▶ **EXERCISE**
Select the lines below containing the word "combo".
** STORED DATA follows **
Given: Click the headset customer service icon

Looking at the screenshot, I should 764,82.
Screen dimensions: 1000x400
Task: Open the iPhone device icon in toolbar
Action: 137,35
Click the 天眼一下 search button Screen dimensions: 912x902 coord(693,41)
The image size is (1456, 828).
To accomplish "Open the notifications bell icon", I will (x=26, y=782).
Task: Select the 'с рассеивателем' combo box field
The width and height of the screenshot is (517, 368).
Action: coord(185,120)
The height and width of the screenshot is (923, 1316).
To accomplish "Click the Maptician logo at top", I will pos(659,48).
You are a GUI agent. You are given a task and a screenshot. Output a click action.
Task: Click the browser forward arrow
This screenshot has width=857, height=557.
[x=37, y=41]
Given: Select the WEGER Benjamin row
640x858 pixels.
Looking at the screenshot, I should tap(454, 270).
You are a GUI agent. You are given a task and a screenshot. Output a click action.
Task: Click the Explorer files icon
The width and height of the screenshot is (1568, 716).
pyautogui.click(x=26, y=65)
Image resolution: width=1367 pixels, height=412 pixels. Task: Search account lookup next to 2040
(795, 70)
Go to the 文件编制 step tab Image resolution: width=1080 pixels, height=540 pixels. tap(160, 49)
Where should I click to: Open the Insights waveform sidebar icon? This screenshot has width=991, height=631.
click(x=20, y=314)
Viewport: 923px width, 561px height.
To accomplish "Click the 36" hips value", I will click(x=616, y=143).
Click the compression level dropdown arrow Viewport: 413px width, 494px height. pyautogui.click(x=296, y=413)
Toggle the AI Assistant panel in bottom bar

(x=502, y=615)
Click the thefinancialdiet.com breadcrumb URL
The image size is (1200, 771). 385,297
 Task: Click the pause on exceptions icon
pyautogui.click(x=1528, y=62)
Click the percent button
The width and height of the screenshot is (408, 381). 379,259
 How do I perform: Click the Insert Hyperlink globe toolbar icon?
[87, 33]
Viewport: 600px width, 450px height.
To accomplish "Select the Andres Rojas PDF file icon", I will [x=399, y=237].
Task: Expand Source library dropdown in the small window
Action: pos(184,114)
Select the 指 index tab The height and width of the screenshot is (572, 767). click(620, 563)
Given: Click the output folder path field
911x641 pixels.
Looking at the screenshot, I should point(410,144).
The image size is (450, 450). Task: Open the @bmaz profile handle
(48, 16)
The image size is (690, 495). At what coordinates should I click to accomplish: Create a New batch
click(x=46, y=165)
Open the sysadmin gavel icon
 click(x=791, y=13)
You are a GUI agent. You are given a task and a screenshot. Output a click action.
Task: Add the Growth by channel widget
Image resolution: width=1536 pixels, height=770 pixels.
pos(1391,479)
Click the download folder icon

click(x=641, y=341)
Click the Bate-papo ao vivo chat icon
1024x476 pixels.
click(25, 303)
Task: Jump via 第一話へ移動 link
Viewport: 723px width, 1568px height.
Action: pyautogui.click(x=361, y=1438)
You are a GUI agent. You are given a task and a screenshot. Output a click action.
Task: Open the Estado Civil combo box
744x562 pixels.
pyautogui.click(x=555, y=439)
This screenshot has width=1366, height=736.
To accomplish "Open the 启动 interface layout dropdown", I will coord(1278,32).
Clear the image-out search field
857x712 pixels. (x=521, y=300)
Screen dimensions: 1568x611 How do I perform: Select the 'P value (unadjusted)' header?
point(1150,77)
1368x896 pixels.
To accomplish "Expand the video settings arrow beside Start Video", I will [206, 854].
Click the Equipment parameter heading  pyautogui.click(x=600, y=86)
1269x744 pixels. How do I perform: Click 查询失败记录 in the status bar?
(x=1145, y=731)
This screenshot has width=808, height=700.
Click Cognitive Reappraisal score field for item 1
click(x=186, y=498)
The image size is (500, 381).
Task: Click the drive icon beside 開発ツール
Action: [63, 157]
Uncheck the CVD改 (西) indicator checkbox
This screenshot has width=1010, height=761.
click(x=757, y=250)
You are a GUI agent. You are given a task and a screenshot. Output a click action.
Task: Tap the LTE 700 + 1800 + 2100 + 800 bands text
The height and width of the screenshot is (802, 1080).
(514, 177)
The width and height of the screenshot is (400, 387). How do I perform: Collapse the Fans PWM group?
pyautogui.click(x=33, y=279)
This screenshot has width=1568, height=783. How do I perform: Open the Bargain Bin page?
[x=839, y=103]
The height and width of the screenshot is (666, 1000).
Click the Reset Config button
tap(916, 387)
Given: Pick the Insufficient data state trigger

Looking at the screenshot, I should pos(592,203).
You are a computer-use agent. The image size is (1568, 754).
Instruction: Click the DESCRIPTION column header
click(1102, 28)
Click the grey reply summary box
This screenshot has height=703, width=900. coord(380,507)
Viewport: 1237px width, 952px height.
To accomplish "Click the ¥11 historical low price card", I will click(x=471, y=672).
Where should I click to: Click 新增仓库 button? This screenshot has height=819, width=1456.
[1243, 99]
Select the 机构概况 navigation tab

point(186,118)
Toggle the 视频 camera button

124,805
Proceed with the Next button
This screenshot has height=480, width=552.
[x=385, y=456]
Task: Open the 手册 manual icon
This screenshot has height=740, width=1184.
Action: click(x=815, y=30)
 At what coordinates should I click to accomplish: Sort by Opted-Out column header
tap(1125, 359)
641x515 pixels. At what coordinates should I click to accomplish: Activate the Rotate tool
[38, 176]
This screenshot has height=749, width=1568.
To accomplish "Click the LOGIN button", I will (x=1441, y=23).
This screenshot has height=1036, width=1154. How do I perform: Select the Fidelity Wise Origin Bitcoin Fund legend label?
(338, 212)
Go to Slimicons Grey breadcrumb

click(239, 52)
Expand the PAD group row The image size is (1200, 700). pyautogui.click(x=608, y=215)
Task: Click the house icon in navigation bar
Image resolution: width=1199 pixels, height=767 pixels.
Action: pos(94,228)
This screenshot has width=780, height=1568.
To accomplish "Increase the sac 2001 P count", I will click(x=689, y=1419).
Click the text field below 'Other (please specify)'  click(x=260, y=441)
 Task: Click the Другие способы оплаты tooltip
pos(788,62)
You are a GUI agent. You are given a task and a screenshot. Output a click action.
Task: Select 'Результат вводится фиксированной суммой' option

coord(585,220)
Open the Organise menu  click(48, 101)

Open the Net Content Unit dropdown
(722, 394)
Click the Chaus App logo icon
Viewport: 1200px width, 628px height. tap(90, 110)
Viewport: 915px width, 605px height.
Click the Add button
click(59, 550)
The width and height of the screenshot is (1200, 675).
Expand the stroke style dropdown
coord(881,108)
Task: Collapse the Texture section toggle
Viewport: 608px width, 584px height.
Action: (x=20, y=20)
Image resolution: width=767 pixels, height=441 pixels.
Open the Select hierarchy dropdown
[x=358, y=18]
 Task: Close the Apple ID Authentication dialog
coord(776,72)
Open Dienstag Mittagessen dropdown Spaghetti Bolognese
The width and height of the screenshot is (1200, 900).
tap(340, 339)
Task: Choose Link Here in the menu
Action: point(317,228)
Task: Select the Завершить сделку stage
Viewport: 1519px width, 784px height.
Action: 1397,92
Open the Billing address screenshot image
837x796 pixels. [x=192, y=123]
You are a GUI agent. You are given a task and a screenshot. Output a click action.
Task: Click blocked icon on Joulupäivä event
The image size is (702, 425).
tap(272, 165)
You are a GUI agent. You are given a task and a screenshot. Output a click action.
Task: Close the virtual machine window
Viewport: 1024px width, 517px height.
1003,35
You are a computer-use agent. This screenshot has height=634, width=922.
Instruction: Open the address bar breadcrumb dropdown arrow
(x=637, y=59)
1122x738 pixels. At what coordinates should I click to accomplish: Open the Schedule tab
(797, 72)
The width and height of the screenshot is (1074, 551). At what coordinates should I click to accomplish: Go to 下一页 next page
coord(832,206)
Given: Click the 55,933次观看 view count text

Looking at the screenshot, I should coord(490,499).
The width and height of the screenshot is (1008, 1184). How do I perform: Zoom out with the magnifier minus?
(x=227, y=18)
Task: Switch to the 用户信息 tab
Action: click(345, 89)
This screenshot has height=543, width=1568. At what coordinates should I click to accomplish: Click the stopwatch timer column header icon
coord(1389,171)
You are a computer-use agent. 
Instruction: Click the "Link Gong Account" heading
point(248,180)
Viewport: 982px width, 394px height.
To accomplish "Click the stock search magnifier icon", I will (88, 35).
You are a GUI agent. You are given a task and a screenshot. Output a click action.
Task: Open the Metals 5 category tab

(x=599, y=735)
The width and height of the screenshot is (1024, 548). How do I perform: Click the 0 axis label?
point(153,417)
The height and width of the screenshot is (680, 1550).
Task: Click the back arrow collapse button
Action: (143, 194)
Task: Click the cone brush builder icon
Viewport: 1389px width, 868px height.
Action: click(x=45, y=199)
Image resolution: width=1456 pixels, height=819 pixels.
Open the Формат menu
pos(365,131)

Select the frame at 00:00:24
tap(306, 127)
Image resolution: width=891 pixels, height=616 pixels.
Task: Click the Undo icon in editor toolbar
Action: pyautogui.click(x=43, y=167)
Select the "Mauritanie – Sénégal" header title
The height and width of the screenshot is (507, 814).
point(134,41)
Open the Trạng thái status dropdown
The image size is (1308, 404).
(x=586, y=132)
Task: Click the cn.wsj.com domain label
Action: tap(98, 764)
** End of STORED DATA **
▶ **ANSWER TO THE EXERCISE**
Task: Select the 'с рассеивателем' combo box field
Task: Open the Estado Civil combo box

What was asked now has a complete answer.